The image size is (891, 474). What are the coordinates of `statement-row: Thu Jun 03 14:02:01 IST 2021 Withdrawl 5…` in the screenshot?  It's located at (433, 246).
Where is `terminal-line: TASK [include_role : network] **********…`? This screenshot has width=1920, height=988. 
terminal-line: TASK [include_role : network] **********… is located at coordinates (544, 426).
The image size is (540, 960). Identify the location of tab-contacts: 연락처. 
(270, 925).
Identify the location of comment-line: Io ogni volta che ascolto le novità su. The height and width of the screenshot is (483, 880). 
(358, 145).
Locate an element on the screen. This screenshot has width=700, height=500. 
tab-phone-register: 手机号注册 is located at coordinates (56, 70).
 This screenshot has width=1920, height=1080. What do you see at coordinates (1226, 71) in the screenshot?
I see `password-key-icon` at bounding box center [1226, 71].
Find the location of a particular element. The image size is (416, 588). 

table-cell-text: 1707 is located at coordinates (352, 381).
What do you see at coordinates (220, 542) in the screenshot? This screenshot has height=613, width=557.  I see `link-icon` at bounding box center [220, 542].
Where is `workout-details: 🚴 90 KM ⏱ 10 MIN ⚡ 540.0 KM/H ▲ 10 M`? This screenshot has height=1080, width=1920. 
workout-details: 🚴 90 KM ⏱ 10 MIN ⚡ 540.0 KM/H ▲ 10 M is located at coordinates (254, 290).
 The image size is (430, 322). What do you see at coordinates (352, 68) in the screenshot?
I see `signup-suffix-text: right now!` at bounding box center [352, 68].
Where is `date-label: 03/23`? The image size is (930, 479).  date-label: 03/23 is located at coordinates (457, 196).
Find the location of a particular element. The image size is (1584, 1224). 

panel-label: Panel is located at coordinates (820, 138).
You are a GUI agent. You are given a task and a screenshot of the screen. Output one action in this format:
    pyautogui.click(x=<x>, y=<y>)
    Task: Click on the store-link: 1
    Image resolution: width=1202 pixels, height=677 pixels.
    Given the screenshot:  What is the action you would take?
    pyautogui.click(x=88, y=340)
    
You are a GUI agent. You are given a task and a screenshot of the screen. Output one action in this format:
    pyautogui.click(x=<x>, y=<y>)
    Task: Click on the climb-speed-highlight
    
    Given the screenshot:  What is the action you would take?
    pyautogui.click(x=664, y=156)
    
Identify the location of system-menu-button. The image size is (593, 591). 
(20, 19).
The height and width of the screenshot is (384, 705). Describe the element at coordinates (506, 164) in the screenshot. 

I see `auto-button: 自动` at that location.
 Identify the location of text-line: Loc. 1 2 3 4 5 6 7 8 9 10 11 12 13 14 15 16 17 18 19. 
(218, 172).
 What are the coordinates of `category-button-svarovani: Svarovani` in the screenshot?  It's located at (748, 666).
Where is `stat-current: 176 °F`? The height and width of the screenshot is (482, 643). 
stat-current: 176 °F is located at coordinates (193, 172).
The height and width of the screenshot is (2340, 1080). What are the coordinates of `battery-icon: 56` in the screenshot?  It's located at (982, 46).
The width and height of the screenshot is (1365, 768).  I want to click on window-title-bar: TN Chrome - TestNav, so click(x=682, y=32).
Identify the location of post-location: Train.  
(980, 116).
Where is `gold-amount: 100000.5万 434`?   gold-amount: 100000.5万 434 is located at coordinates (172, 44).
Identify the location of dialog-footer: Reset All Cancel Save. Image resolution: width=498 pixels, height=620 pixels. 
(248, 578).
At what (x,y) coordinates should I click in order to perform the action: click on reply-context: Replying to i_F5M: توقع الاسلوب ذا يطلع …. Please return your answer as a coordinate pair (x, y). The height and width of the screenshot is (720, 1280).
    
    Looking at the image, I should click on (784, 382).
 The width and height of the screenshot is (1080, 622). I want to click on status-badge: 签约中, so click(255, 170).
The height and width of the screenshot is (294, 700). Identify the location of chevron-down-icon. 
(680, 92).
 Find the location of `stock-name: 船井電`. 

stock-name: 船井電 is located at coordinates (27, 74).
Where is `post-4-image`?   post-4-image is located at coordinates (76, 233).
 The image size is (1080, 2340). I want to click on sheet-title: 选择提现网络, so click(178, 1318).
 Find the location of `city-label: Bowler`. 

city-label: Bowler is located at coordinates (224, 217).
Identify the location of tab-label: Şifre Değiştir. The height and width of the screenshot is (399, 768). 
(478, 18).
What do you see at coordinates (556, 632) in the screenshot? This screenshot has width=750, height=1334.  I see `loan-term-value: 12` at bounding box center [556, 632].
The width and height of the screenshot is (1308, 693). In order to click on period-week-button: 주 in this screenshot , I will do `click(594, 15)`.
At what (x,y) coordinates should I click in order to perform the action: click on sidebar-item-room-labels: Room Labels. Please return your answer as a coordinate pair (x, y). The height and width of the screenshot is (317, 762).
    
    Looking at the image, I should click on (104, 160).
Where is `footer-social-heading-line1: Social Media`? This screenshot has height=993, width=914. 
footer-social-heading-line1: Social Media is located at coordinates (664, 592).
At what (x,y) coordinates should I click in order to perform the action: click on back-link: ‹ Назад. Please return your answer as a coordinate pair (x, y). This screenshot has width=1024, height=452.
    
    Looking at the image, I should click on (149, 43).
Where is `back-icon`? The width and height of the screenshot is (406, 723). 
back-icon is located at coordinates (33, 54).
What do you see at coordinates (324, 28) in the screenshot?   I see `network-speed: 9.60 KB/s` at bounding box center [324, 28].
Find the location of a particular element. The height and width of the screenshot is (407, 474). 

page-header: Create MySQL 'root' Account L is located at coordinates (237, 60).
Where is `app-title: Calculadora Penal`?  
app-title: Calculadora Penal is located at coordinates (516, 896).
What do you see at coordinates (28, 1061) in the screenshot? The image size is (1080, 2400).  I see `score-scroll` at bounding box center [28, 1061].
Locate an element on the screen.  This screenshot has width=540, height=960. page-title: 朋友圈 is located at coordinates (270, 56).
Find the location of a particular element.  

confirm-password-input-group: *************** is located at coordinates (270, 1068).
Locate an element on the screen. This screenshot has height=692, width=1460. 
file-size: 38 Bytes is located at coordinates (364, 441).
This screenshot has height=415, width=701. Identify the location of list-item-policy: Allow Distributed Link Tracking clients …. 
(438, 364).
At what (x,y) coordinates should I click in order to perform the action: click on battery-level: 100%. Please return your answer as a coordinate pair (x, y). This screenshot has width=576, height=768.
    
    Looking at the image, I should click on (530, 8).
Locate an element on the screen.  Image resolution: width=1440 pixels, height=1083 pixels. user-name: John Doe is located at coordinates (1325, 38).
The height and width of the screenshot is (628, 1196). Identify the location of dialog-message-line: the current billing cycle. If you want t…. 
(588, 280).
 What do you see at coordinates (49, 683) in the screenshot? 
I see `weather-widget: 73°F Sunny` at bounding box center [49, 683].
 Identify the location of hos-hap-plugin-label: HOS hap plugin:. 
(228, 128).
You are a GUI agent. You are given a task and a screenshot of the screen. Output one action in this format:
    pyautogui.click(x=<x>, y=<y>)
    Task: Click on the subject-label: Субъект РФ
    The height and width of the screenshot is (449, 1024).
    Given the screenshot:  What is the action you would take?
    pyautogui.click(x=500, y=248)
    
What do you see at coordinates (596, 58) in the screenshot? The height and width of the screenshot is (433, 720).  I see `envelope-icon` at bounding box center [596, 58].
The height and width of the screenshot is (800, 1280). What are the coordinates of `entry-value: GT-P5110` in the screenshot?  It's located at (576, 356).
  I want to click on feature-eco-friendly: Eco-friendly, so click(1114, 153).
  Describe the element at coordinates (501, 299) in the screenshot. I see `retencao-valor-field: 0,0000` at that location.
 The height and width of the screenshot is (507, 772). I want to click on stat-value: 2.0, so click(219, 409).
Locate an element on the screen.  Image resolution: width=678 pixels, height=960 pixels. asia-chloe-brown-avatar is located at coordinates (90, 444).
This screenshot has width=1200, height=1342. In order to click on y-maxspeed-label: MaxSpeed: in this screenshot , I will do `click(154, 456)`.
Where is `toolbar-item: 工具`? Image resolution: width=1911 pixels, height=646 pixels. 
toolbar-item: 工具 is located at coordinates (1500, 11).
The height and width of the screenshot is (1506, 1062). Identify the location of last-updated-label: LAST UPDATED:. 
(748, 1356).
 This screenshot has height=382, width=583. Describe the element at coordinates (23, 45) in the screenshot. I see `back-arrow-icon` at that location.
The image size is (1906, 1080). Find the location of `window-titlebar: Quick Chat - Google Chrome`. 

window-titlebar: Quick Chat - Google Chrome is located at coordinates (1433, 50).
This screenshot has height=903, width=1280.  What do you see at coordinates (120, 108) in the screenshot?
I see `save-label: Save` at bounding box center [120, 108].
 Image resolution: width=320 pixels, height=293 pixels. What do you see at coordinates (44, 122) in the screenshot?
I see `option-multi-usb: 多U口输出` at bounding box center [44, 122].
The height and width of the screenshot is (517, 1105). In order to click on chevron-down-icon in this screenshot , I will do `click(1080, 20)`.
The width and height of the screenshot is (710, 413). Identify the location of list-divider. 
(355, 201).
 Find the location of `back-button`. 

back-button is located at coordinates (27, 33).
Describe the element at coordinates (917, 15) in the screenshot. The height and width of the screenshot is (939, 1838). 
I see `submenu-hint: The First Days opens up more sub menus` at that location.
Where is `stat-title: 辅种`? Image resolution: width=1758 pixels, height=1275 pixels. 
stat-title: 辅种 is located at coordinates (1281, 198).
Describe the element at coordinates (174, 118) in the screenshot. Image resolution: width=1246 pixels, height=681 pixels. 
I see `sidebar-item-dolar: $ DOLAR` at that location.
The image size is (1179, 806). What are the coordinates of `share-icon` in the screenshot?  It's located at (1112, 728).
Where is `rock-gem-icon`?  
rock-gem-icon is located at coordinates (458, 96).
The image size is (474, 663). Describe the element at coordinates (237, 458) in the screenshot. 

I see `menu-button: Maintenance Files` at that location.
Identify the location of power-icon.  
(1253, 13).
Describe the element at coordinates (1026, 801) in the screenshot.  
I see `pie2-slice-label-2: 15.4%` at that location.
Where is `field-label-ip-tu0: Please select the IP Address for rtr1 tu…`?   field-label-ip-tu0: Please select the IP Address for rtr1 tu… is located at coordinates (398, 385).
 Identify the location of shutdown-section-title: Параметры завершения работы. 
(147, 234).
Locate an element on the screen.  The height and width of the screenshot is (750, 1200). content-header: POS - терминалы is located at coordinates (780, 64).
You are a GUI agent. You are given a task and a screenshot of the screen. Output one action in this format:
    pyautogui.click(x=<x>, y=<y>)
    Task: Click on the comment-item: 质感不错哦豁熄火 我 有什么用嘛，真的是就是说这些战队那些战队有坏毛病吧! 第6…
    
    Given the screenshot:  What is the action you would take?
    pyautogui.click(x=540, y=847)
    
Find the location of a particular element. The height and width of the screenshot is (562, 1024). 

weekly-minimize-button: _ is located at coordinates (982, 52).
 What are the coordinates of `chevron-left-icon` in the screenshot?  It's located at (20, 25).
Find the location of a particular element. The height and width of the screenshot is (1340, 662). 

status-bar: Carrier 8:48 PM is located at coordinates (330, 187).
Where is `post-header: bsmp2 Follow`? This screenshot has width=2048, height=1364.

------------------------

TO-DO ITEM: Copy out the data above, word for word, from the line with "The height and width of the screenshot is (1506, 1062)." to the line with "window-titlebar: Quick Chat - Google Chrome is", including both of those lines.

TASK RESPONSE:
The height and width of the screenshot is (1506, 1062). Identify the location of last-updated-label: LAST UPDATED:. 
(748, 1356).
 This screenshot has height=382, width=583. Describe the element at coordinates (23, 45) in the screenshot. I see `back-arrow-icon` at that location.
The image size is (1906, 1080). Find the location of `window-titlebar: Quick Chat - Google Chrome`. 

window-titlebar: Quick Chat - Google Chrome is located at coordinates (1433, 50).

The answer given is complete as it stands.